= Casa Susanna =

1960s destination for cross-dressing

Susanna Valenti posing by her sign

Casa Susanna was a popular weekend destination in Jewett, New York, in the United States, for cross-dressing men and transgender women in the early 1960s. The bungalow camp was run by Susanna Valenti and her wife Maria Tornell, who also ran a wig store in town.

==History==
Tornell purchased the 150 acre property in the mid-1950s; originally, the couple had dubbed it Chevalier D'Eon Resort. They charged $25 for a weekend's stay, which included food, lodging, and lessons in makeup.

Hidden away in the rural Catskills, Casa Susanna provided privacy to its guests, in a time when public cross-dressing was a criminal offense across most of America. However, guests occasionally visited the town of Hunter to shop, where they were met by a range of reactions. Some were negative, but many locals saw them as reliable customers. Casa Susanna was a haven for its guests to celebrate their "inner girl" without persecution, and acted as an important space within which guests were allowed to comfortably and happily participate in activities such as gardening and board games whilst expressing their gender identity or inner desire to cross-dress.

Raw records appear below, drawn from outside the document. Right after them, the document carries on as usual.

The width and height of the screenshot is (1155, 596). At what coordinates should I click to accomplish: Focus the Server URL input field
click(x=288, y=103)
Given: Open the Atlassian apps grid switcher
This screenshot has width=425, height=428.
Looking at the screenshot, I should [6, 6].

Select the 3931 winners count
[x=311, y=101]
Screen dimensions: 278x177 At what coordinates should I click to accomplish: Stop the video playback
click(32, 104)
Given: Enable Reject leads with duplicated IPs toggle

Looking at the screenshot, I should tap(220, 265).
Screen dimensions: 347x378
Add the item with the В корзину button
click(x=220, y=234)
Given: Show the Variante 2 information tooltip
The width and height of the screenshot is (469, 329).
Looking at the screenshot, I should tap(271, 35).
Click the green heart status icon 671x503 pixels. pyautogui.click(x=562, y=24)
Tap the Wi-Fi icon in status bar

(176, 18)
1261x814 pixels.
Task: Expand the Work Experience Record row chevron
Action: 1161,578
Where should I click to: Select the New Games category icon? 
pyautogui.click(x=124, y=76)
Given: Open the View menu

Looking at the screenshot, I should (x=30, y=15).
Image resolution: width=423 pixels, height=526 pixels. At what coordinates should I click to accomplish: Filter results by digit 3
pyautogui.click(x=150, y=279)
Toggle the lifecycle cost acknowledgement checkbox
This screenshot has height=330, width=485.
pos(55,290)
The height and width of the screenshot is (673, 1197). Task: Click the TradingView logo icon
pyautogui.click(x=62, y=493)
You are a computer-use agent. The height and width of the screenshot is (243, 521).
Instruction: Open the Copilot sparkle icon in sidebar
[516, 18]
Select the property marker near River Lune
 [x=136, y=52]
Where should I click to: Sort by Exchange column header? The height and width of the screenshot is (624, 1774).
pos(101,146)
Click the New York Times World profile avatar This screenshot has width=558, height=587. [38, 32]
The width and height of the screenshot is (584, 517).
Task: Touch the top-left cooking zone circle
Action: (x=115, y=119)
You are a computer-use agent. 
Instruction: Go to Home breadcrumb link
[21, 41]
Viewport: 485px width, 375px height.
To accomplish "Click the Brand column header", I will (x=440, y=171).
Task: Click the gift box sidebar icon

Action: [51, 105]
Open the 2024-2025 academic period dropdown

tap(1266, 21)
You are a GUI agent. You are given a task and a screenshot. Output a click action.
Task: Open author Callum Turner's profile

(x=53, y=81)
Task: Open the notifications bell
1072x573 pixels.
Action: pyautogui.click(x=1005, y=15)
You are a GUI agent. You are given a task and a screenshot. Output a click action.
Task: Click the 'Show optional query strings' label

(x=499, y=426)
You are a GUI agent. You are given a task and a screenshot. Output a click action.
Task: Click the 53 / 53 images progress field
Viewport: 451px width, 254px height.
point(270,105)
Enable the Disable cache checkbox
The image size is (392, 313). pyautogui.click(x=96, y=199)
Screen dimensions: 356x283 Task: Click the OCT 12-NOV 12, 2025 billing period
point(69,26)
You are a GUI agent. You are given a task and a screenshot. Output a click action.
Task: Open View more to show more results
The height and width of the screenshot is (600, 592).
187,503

Most guests at Casa Susanna were married, and considered themselves heterosexual men who enjoyed cross-dressing, but many others later identified as transgender and lived out their lives as women, including Virginia Prince and Valenti herself.

Casa Susanna also offered photography, having appointed one of their guests, Andrea Susan, as their official photographer. In doing so, Casa Susanna avoided the possibility of sending the negatives to a professional developer who might later call the police, and allowed for affirming photographs of their guests to be taken as a souvenir and as a source of affirmation for their gender expression.

Susan took many photographs of her fellow guests and developed them at home; though Polaroid cameras were available at the time, Susan used a film camera that required the use of negatives instead, and put the negatives in the possession of her photography mentor Dick, who had gifted her her photography equipment. However, when Dick later married, these negatives were thrown away, eventually making their way to a Manhattan flea market in the mid-2000s. There, they were found by Robert Swope, "a gentle punk rocker turned furniture dealer", who bought every photograph he could find and published them in a book with his partner Michel Hurst. The release of the book Casa Susanna, fifty years after many of the photographs themselves were taken, led to many former attendees of Casa Susanna coming forward to share their experiences, allowing Casa Susanna to be documented.

==Influence==
The book Casa Susanna, based on a collection of photographs from the site, inspired the Tony-nominated play Casa Valentina by Harvey Fierstein.

Casa Susanna, a documentary film by Sébastien Lifshitz, debuted at the 79th Venice International Film Festival.

From July 21, 2025 to January 25, 2026, the Metropolitan Museum of Art displayed Casa Susanna, an exhibition of photographs and publications by and for the community. The exhibit was organized by the Art Gallery of Ontario and Les Rencontres d’Arles.